The man let out a snort of laughter. “Don’t let it bother you. You’ll be helping me. We’re going out together. Frenchy will be in charge of the boys. I’ve sent half of them back to camp to lay in more firewood, sent a few boys out to scare up some meat, and Frenchy’s cooking up a storm. Those skoocooms all but cleaned us out of food stores. And now that Jigger’s team come back only half-filled, as if someone had cherry-picked through it—we need all the food we can get.”

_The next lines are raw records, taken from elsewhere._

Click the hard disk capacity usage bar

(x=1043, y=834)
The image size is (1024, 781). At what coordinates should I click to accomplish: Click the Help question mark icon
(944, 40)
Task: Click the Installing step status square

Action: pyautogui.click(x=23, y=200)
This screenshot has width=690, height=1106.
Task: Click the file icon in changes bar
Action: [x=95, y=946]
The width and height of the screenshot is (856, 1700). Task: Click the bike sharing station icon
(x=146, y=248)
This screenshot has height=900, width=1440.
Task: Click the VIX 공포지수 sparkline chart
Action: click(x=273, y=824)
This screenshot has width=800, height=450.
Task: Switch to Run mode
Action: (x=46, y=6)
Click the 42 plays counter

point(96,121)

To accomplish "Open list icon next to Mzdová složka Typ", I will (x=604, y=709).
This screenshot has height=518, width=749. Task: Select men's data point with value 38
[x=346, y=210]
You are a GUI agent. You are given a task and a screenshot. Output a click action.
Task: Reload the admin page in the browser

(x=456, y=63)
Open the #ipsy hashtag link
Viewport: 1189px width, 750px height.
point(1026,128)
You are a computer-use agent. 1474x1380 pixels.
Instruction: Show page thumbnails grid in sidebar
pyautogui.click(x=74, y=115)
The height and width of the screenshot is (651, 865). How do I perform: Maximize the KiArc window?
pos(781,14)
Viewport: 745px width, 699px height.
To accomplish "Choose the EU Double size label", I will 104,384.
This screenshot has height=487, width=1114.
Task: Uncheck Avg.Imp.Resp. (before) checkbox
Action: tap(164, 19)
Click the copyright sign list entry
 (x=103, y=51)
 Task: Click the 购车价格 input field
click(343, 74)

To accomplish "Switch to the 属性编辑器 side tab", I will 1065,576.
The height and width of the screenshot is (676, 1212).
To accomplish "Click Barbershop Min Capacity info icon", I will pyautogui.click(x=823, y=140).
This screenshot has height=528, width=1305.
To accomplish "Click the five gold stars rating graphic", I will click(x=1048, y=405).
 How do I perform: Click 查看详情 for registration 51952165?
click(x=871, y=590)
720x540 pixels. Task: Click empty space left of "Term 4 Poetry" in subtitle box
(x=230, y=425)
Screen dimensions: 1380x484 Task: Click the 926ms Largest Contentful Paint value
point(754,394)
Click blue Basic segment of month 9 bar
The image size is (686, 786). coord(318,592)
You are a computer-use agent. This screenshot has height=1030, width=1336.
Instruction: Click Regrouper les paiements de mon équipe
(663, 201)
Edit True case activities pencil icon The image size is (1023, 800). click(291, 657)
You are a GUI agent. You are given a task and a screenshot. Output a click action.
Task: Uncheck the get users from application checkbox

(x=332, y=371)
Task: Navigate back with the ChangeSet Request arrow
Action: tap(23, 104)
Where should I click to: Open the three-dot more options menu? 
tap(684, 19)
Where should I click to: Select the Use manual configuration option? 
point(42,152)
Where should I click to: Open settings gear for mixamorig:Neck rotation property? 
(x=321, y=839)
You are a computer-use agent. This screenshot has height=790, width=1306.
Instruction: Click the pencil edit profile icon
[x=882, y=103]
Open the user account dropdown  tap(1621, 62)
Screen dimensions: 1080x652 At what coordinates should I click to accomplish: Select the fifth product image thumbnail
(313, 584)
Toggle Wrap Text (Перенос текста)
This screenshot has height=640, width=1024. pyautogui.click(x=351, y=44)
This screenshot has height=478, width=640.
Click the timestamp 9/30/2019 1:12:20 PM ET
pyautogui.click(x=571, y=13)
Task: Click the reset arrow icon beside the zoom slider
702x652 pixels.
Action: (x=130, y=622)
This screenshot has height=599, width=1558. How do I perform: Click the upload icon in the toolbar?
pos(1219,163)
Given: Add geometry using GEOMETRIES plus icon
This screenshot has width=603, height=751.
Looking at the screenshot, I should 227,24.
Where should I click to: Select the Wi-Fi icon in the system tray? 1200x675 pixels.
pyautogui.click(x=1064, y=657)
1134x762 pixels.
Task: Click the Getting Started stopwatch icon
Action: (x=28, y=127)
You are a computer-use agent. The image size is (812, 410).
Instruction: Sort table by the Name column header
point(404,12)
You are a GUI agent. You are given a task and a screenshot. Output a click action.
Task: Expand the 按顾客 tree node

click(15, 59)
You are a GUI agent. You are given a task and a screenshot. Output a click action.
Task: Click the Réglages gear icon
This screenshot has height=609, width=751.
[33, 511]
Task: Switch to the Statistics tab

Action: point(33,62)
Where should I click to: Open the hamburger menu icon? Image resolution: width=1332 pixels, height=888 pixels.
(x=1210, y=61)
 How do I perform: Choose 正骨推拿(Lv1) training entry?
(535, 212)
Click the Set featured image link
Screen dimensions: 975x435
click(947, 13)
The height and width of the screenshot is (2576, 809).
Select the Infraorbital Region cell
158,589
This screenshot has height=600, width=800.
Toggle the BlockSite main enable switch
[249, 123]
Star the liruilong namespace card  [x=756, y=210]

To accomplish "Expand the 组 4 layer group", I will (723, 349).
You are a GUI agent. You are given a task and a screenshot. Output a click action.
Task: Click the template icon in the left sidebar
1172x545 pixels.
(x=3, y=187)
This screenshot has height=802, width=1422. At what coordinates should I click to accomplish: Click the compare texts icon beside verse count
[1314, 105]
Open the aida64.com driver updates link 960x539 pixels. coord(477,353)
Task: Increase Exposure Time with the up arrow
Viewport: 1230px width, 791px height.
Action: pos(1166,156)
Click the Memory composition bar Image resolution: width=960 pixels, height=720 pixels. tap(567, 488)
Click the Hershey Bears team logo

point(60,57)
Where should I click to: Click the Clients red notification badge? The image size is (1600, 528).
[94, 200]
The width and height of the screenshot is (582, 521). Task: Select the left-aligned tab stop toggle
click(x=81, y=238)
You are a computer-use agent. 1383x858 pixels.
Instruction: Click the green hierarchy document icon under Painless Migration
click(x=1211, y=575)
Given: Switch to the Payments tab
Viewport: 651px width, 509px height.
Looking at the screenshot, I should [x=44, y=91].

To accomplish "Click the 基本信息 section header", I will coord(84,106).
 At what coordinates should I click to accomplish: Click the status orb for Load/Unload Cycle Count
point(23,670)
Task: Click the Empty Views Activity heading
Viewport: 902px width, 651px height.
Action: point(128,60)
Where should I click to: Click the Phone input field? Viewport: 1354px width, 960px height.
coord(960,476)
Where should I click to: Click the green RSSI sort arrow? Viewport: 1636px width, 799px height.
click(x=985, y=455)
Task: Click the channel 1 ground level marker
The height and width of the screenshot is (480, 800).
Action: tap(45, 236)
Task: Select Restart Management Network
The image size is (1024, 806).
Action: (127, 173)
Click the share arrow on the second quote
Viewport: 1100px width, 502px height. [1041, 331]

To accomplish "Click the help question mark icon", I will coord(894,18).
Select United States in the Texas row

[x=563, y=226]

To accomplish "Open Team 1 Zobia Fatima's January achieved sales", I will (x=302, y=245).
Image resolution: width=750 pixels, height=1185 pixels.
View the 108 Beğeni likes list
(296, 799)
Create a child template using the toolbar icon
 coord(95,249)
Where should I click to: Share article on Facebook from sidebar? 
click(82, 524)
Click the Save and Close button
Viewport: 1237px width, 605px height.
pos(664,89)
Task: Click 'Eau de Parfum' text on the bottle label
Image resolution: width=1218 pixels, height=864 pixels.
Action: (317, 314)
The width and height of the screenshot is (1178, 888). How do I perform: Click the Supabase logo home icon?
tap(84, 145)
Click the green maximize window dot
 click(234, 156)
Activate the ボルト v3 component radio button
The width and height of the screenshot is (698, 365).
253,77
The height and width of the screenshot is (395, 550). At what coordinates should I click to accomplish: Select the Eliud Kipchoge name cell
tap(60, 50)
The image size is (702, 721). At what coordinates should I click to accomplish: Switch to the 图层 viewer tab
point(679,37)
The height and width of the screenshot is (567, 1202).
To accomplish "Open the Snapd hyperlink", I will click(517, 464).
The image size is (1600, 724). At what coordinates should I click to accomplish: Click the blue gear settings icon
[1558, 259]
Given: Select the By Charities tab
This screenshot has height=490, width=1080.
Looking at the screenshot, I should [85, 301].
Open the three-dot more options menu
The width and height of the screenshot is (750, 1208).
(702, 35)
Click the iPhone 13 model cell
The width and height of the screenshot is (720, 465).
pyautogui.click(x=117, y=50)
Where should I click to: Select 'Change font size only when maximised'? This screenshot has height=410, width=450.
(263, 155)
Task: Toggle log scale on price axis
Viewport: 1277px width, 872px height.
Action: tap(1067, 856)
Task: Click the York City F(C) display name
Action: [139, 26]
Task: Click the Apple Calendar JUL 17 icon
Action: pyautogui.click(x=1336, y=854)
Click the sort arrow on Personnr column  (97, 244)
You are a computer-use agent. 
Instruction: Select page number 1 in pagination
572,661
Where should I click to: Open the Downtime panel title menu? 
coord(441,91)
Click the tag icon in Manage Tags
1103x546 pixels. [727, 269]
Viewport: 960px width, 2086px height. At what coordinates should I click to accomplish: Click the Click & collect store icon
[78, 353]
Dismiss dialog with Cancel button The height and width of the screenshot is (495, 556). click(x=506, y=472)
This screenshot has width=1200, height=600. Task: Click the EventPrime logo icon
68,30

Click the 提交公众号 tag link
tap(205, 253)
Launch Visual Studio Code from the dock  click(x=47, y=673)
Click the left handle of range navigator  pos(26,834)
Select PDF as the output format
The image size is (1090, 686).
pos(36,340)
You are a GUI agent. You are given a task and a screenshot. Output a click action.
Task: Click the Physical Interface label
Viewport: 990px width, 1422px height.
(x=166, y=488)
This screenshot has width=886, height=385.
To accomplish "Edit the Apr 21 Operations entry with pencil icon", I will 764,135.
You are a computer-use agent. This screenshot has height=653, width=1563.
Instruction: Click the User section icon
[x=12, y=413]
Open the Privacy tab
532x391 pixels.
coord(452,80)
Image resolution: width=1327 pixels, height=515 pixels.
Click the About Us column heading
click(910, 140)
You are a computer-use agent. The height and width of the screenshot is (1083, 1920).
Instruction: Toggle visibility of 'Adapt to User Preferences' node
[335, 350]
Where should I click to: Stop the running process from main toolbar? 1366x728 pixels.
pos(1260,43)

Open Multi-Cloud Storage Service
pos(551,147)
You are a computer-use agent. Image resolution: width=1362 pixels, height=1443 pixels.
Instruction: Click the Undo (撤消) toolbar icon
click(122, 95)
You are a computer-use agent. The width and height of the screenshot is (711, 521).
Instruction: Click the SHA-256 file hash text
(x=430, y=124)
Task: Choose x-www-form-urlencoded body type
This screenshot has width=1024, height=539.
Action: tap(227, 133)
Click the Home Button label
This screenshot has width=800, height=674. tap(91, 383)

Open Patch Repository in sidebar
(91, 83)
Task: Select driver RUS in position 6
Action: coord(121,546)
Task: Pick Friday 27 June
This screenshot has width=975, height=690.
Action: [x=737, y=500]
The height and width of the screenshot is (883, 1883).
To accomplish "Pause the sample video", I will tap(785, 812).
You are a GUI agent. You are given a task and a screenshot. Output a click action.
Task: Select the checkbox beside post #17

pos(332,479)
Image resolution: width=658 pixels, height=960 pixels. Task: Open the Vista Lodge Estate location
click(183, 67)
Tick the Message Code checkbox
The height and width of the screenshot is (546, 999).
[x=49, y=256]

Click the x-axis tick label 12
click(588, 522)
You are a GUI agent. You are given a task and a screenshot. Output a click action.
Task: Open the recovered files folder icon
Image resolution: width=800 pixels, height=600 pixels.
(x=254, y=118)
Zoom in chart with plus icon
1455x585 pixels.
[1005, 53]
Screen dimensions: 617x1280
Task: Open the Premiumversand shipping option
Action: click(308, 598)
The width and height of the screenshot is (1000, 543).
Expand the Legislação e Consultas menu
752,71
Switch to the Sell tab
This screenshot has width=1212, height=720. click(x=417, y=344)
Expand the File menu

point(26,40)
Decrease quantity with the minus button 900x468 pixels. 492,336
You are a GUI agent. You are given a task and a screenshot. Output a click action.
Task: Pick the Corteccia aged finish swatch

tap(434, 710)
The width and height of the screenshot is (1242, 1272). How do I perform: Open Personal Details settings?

“Especially if there’s a storm coming.”
“Yep.”
Slocum was only too glad to get a respite from his work. He enjoyed the steady, mindless labor of lopping off branches, big and small, but after a few hours, it truly was numbing. His arms ached and he suspected, despite the full days the men seemed to be putting in, that he was working twice as hard as everyone else. Well, no, he knew that wasn’t really the case, but he couldn’t help thinking it. He also was about ready to eat a whole side of beef himself.
As if the mere thought of the word “skoocoom” was enough to conjure up sounds from the beasts, roars and howls erupted from the dark woods on each side of the trail. Ned and Slocum exchanged raised-eyebrow looks, then Slocum gathered his gear and climbed onto the sledge.
With his pipe clamped fiercely between his teeth, Ned whipped the two-horse team into a mane-flying frenzy. But it didn’t seem enough to outdistance them from the source of the sounds. Nor did it outrun the rocks and chunks of snow-crusted branches that rained down on them from either side.